Chromatic abberation, at least what I can think of, causes hardly a problem in 'led die projection' (which is what aspheric flashlights do) because the object to be projected is a more or less evenly emitting led surface, so color shifts mostly cancel each other out, except at the edge. At least in this flashlight I can not see much gradually shifting of tint going from the center to the edge of the beam, zoomed in or zoomed out, it looks worse on the picture now that have another look at them. Actually the zoomed out beam at a short distance produces a more beautiful illumination than the led in a reflector because of the even illumination.

The glass aspherical lenses made fore flashlights that I have seen thusfar have worse optical properties than PMMA ones, to reduce chromatic abberation you need achromats (at least a doublet made of two different types of glass), this may be way too fancy for a flashlight, where you mostly do not not want a sharp image of the led die anyway.
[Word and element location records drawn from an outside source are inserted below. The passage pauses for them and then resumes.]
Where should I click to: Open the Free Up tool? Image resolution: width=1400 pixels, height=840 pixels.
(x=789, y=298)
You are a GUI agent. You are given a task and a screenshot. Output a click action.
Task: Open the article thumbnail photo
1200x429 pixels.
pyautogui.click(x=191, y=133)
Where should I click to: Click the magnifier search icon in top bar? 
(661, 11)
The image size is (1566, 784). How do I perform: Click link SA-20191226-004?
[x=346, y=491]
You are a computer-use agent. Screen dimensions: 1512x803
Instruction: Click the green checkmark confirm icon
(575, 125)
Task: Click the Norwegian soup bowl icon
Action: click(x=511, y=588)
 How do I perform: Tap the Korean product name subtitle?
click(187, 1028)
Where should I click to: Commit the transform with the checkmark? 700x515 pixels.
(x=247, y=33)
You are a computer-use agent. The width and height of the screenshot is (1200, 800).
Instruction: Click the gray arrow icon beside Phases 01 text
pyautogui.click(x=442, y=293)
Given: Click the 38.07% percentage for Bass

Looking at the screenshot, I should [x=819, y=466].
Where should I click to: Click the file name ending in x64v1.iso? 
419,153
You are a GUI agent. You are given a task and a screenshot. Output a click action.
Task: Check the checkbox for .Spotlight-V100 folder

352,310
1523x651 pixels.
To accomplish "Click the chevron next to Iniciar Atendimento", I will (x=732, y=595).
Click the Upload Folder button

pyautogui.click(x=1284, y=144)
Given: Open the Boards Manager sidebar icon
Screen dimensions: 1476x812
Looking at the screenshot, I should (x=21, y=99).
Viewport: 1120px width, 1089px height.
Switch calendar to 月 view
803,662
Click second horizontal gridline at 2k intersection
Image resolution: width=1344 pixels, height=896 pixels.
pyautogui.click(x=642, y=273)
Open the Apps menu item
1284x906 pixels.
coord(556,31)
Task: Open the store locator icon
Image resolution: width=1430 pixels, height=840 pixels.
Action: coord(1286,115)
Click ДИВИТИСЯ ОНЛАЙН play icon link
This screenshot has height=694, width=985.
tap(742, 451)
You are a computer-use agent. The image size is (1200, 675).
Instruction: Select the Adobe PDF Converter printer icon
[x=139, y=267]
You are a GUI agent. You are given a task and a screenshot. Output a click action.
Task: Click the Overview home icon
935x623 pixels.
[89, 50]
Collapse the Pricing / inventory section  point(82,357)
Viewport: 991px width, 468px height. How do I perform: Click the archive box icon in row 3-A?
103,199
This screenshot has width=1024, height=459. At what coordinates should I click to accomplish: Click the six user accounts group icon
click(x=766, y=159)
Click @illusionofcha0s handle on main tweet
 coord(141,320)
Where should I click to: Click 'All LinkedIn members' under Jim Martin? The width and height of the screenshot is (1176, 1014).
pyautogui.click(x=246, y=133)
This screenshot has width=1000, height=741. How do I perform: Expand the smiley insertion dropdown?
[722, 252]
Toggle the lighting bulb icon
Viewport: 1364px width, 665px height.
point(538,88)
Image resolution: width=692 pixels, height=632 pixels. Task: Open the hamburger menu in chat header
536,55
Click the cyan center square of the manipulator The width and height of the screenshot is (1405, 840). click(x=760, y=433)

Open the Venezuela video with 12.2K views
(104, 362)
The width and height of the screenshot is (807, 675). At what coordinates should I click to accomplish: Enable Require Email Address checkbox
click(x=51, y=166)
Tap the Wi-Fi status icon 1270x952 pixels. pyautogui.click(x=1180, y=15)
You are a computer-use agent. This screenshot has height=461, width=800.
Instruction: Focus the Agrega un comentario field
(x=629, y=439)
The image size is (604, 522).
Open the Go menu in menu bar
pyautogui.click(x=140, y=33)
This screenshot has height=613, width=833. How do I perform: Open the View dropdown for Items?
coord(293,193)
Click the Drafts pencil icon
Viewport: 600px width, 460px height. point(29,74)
very interesting post, thanks for sharing your playing experimentation. :bigsmile:

that’s interesting info, thanks djozz

a while back i bought a glass aspheric to replace a pmma one which i wasn’t happy with… yes it is the edge aberrations which are most noticeable to me, and only when zoomed in

the focal quality of the lens wasn’t good, so i gave up after that :confused: it did however lesson the aberration a little.

i guess glass optics are much more difficult to manufacture, but in principle i still am interested in sourcing some since they should exhibit less dispersion

Just random thoughts regarding output/efficiency based on your posts Djozz.

Your graphs are great by the way :-)

And they show that (If I´m reading this correctly)

Vf A Lumen

Nichia 3,6 1 205

4,1 2 340

Osram 3,2 1 160

3,5 2 250

And if you about watts and L/W you get

Vf A Lumen W L/W

Nichia 3,6 1 205 3,6 56,9

4,1 2 340 8,1 41,9

Osram 3,2 1 160 3,2 50,0

3,5 2 250 7,0 35,7

Which somehow makes the difference seem so much less to me.

Thank you for the insights to you testing. Interesting emitter for sure.

Do you know of any good PWM-based drivers for this LED?

The Vf is not much different from a XP-G(2), so this led is very suitable for using a 7135 based lineair driver in a 1xli-ion set-up. I'd say 1.5-2A is a good current to get the most out of the led, so perhaps a Nanjg 101-ak (1400mA) will do the job wel, or the 6x7135 driver from Fasttech.

Thanks for your interpretations, and for comparing the efficiency of these leds, it is only fair of course to take into account the voltage difference as well. To complete the comparison, you should also compensate for that during the Nichia 219 measurements the reflector had a AR-coated lens on top, and the SSL80 measurements were done without lens (why do americans call a flat piece of glass a lens by the way???), that should add 1 or 2% to the Nichia values.